The morphing of laissez-faire into lazy fare was unexpectedly poetic, albeit still stupid. The French term’s application is mainly in the political, and literally means to “let it be”. Ergo, you can let people change that one up to mean absolutely nothing except to confirm that they are too lazy to pronounce it correctly, much less spell it. Why is being stupid considered cool? Lazy fare is indeed everywhere.
It isn’t ironic
Alanis, you ignorant slut. How dare you encourage the improper usage of the word irony? Having 10,000 spoons when all you need is a knife is annoying. I hurt for you in that regard. But don’t call it irony. The figurative is different from the literal. It can be loosely defined as sarcasm, even. You made millions of dollars on a mediocre song with lyrics that fly in the face of logical thought. Awesome!
Now that’s irony.
Get on your knees and raise a question
I left the best for last, i.e., the one that causes me the most unrest. Does anyone know what “begs the question” really means? Apparently not, because I hear it several times a week, and it never ceases to annoy the crap out of me. Anyone who knows me well, knows that this really sets my teeth on edge.

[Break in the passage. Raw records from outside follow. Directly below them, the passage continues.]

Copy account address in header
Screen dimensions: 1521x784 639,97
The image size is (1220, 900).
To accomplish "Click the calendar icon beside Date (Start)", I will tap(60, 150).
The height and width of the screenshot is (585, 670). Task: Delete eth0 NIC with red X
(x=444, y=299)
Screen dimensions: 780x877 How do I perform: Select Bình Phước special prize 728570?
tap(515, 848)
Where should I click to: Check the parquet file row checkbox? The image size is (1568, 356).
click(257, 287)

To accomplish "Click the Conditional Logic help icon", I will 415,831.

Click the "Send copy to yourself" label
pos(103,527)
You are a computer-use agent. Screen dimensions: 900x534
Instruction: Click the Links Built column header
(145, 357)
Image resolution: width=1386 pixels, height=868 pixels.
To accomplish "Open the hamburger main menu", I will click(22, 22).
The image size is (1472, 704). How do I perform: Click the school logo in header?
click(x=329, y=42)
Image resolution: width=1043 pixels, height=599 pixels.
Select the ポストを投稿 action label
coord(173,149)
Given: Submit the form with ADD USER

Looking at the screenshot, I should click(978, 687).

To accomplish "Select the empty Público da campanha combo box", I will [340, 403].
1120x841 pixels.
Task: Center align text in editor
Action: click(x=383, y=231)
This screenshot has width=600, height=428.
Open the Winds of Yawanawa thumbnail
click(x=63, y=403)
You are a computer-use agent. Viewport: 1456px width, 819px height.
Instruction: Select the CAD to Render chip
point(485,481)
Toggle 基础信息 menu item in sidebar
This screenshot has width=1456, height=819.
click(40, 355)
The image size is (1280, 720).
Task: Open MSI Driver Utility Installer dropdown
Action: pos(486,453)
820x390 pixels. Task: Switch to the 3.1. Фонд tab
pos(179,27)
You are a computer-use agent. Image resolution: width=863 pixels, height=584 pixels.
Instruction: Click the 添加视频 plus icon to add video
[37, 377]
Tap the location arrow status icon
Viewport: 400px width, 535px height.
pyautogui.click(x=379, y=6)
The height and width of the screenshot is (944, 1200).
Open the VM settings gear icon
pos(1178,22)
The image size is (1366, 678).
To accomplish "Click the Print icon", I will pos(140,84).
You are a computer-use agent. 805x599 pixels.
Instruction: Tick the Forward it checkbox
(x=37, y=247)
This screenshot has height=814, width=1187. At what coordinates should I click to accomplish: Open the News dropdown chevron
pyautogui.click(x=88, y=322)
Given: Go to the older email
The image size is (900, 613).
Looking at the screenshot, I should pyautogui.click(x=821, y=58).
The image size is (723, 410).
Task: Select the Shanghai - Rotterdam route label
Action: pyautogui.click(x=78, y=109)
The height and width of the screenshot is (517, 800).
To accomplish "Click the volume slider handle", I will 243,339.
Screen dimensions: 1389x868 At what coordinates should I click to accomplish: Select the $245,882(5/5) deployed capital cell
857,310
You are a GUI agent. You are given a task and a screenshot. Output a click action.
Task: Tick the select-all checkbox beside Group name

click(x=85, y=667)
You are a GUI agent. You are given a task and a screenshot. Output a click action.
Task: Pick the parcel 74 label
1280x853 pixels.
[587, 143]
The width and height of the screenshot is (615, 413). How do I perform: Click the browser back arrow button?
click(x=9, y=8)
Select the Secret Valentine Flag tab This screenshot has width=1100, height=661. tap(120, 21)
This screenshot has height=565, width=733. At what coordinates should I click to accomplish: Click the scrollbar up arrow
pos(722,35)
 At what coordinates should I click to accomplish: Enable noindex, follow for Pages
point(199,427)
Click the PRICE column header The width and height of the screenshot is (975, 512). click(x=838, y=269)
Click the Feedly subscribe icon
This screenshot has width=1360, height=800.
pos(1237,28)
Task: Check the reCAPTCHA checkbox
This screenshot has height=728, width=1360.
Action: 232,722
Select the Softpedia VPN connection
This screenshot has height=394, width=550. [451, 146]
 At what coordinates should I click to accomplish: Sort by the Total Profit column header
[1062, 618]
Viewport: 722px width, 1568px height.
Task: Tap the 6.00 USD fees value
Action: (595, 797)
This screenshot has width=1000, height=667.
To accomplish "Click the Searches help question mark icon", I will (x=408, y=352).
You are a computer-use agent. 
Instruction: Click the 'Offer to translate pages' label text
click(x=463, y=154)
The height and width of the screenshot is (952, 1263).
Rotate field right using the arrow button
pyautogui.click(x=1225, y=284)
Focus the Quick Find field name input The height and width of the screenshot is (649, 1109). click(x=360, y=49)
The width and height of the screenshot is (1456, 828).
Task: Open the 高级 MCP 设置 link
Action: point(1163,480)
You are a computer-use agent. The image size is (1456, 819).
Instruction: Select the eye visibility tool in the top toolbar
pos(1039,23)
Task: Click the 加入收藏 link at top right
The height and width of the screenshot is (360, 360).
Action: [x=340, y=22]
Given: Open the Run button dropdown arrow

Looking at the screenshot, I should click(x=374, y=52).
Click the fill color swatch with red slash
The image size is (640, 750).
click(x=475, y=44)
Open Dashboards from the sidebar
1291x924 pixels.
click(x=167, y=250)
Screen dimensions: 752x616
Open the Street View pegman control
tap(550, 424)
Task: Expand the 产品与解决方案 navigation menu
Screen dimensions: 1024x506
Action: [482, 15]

If an actual question is being introduced, the question is raised. Raised, not begged. Okay okay, I’ll give a little. I understand how it seems if a question is just screaming to be asked, it must be begging, as well. I was in that place many years ago, but then I saw the light. When something begs the question, it is not followed by a specific question.
Begs the question: a conclusion based on an assumption.
Sarah Palin is a good Christian, therefore God will love me if I vote for her in 2012. A cold day in Hell aside, this is an example of a statement that begs the question. Meaning, it is a specious declaration open to be challenged. The conclusion: God will love me if I vote for Palin in 2012, is based on the assumption: she is a good Christian. Prove it. What makes her a good Christian? Even if she is, how does that mean that God will love me for supporting her? If Timmy fell down an Alaskan well, my guess is that Palin would not be part of that skeptical search party. She’d be in a helicopter, hunting down Lassie.
Okay, that might have begged the question.